As a matter of fact... I got my obr 30.5cc all broke in and running like a bat out of hell.. long story short I literally ripped the left rear tire about 2" at the beadlock and the same thing on a front tire. So now im waiting on New tires/wheels.
 
Lol I have a few sets of the mickeys on set is on the stock 5 wheel with hot racing alloy bead locks. The other set is on silverbacks with heavy duty plastic locks both taped I just ripped 2 tires off the wheels on the silverback set. That's be some sick power getting down to the ground. The backs have the big screws on the ones that held up same back bead lock normal screw pulled out. The HR black alloy locks look sweet with my old stockers with fresh white paint on them.
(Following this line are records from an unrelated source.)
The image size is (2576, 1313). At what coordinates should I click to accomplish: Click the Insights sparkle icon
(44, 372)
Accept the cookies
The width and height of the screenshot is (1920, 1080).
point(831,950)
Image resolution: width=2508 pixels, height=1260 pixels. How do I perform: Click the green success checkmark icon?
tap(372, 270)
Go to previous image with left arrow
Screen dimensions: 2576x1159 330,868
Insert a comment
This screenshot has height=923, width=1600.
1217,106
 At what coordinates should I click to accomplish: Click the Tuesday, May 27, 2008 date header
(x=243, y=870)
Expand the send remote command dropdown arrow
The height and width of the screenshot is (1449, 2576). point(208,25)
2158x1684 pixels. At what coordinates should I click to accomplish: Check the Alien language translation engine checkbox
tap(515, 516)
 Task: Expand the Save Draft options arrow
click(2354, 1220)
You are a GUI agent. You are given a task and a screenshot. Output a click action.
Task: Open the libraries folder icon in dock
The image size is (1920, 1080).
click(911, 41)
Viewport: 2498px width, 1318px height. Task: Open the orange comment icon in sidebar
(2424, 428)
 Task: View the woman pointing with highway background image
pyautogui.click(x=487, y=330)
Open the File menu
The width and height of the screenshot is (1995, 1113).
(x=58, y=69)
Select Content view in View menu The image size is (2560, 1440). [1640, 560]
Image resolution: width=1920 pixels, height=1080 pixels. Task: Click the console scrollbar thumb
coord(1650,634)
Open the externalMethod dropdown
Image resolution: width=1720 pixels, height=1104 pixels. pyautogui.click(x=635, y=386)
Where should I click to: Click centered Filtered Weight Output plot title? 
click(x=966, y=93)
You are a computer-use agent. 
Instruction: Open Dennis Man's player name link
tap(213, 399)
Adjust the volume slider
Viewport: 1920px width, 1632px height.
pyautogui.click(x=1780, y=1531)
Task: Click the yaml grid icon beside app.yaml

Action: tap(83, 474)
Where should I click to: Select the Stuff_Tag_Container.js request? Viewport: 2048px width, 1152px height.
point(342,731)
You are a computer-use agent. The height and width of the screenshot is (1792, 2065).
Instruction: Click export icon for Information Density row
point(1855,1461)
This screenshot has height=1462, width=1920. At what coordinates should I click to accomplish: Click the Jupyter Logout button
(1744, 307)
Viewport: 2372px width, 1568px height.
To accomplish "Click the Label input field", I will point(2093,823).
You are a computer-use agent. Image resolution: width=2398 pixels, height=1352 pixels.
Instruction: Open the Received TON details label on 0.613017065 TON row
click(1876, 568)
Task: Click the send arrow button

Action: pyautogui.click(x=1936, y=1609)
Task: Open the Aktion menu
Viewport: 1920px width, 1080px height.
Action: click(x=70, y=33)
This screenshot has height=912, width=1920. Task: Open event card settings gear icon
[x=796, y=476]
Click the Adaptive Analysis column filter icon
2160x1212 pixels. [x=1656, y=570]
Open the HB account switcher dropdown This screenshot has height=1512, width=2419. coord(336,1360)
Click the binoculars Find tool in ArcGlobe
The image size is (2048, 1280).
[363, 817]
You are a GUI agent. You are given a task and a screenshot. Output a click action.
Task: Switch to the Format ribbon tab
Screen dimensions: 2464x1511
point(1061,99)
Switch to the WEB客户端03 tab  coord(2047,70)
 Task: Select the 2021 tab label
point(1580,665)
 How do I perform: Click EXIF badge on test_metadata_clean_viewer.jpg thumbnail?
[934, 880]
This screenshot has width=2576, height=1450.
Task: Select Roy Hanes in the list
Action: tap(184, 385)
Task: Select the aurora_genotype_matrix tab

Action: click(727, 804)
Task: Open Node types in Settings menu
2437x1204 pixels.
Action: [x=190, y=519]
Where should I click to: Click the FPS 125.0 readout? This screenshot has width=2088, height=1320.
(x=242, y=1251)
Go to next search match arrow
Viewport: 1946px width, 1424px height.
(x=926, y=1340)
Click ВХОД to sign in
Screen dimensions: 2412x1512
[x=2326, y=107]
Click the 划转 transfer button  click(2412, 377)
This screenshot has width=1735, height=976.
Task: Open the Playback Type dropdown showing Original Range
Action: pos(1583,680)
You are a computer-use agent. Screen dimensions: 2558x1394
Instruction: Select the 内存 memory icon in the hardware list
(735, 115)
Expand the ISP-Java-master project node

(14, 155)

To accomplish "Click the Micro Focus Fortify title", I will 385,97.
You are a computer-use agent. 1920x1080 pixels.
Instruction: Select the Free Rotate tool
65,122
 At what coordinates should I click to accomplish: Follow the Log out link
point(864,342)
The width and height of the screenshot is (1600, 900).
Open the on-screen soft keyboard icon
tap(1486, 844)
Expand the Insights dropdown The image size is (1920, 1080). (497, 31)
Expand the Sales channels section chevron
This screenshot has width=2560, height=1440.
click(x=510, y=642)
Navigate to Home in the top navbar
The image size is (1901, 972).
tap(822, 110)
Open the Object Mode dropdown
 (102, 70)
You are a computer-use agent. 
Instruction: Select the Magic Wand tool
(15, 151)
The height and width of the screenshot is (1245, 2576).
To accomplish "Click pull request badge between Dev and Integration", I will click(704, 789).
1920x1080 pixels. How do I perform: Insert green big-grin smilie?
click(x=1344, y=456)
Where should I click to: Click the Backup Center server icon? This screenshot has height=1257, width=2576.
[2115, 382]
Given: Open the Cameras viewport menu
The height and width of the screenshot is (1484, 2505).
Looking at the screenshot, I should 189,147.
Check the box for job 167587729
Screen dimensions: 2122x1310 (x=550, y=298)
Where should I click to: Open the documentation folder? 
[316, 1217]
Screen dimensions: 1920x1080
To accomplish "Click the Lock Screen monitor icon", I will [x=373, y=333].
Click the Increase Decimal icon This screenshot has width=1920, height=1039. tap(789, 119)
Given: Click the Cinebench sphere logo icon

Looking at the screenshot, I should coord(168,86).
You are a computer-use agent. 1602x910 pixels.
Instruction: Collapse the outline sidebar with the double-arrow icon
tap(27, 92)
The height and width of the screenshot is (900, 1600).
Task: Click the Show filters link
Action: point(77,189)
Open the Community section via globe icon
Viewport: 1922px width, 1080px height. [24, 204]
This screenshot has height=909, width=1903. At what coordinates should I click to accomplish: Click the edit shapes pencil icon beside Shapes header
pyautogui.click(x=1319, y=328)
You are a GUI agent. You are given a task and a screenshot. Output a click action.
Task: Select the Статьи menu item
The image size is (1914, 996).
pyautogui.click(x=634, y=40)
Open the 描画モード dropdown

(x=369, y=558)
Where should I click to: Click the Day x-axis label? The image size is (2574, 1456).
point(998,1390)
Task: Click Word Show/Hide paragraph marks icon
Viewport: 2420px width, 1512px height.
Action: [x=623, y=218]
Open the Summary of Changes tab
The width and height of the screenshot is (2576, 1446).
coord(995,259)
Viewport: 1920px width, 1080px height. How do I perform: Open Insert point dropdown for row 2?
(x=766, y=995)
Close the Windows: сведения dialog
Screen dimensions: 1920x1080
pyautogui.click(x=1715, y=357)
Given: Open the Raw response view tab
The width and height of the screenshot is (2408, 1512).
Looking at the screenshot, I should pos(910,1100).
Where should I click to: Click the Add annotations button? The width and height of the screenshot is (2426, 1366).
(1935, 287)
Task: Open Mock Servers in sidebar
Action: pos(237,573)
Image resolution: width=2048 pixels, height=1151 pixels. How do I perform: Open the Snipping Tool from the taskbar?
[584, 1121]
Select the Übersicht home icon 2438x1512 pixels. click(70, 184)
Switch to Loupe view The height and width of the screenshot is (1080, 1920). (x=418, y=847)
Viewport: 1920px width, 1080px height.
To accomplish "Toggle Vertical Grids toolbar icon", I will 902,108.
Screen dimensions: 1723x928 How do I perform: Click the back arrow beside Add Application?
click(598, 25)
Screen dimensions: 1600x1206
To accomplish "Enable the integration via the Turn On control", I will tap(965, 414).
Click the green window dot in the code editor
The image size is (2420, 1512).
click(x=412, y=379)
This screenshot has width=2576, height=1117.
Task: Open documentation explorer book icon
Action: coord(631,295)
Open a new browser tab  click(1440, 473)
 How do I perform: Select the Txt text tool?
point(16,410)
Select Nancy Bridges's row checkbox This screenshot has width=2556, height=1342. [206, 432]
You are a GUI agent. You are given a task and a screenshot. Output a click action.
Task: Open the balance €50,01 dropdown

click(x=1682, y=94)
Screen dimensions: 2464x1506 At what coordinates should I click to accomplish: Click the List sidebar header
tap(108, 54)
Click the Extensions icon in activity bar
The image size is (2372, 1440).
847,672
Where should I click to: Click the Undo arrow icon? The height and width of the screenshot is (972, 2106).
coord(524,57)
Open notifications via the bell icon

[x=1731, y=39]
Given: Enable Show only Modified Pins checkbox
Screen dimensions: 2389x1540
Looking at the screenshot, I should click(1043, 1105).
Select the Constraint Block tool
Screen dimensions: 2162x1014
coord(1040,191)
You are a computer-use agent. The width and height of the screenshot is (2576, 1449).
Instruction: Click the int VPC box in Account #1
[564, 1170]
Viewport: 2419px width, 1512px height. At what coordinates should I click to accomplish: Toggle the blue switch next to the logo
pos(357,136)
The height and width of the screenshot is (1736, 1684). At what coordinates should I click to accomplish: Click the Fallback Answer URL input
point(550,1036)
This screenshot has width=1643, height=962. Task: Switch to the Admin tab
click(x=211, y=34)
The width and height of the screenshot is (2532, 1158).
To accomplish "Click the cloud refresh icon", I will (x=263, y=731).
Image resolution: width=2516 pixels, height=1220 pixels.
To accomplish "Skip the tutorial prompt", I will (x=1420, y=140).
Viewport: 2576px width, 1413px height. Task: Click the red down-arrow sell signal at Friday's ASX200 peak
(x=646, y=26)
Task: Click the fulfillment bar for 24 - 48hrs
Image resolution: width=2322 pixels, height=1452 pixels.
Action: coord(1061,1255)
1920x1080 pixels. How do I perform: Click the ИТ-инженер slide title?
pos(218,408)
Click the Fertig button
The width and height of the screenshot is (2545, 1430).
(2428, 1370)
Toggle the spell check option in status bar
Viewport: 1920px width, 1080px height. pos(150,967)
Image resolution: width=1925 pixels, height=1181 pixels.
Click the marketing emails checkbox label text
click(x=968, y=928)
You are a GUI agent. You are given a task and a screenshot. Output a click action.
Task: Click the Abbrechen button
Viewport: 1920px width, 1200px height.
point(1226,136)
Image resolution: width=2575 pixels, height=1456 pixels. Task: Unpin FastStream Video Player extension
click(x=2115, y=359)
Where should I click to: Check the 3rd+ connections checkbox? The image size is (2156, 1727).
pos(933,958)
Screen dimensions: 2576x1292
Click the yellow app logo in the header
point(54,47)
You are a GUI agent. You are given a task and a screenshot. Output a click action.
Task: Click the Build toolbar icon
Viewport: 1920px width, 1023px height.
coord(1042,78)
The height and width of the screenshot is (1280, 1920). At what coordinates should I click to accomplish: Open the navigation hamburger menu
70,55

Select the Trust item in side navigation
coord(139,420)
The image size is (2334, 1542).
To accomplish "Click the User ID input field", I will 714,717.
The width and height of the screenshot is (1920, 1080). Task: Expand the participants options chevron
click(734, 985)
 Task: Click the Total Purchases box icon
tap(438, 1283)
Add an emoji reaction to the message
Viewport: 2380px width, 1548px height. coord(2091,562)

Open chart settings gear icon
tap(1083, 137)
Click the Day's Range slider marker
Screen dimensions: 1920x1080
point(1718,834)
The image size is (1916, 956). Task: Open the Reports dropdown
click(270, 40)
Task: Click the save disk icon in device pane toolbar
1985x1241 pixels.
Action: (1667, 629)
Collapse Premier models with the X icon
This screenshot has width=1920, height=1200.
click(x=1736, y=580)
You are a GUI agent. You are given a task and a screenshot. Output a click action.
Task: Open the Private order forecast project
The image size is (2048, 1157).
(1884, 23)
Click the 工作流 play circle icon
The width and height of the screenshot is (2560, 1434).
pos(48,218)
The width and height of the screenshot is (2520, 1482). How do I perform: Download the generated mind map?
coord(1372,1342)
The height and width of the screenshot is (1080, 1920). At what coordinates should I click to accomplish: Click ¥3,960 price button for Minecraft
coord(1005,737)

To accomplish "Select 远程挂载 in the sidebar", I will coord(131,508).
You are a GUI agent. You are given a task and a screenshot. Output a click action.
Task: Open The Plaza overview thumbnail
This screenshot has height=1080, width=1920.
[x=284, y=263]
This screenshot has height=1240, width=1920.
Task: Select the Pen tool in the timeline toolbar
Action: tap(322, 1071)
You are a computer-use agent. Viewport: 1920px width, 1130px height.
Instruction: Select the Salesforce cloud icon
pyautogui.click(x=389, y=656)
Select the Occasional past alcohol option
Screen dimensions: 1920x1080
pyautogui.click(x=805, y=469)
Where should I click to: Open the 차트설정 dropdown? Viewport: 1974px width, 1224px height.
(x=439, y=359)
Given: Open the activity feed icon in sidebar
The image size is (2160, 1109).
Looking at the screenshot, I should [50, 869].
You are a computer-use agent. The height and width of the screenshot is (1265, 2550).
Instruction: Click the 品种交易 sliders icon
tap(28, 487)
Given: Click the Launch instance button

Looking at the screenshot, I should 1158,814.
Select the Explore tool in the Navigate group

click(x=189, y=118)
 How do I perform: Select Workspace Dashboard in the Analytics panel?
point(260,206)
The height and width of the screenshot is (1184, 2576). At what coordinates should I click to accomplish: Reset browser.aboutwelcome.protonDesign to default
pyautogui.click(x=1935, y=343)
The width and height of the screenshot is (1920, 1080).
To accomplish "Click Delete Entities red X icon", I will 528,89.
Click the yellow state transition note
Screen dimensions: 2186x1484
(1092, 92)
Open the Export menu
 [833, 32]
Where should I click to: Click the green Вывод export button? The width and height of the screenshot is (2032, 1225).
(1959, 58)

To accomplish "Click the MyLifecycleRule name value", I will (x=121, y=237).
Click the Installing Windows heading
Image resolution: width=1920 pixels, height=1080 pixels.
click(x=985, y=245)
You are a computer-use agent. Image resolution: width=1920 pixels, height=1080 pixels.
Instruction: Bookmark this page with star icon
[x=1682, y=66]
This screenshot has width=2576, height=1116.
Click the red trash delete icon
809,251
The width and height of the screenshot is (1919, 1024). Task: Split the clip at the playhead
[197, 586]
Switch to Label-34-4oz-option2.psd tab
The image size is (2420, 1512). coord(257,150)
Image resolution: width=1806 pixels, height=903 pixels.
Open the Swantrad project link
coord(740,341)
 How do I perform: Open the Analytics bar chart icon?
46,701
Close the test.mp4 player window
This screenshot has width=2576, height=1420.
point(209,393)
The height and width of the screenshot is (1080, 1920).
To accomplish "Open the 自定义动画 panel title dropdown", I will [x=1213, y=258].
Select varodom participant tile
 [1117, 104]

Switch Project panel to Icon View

All bigger hardware due to being stripped out and they took every thing I could throw at it. I only got this truck to make the protector kit for it and beat the poop out of my design of the protector to make sure we nailed it. And we did I've been putting it through hell different mounting design required than the five I don't like that pin setup for the carrier so my kit replaces that pin to a bolt like the five. Working great heads up on that pin it's going to be needing service mine looked nasty when I replaces it after a week just make sure you keep it lubed or put on a set of protectors that carry a life time warranty and get rid of that piss poor setup. How do you go wrong for 30 bucks + SH includes hardware
 
It helped a tad bit because they're the hard compound so there's not as much sag and preload in the tires them self. But still nose dives 90% of the time. Awesome tires otherwise, they stick way better than my friends trenchers for his baja on the terrain were on.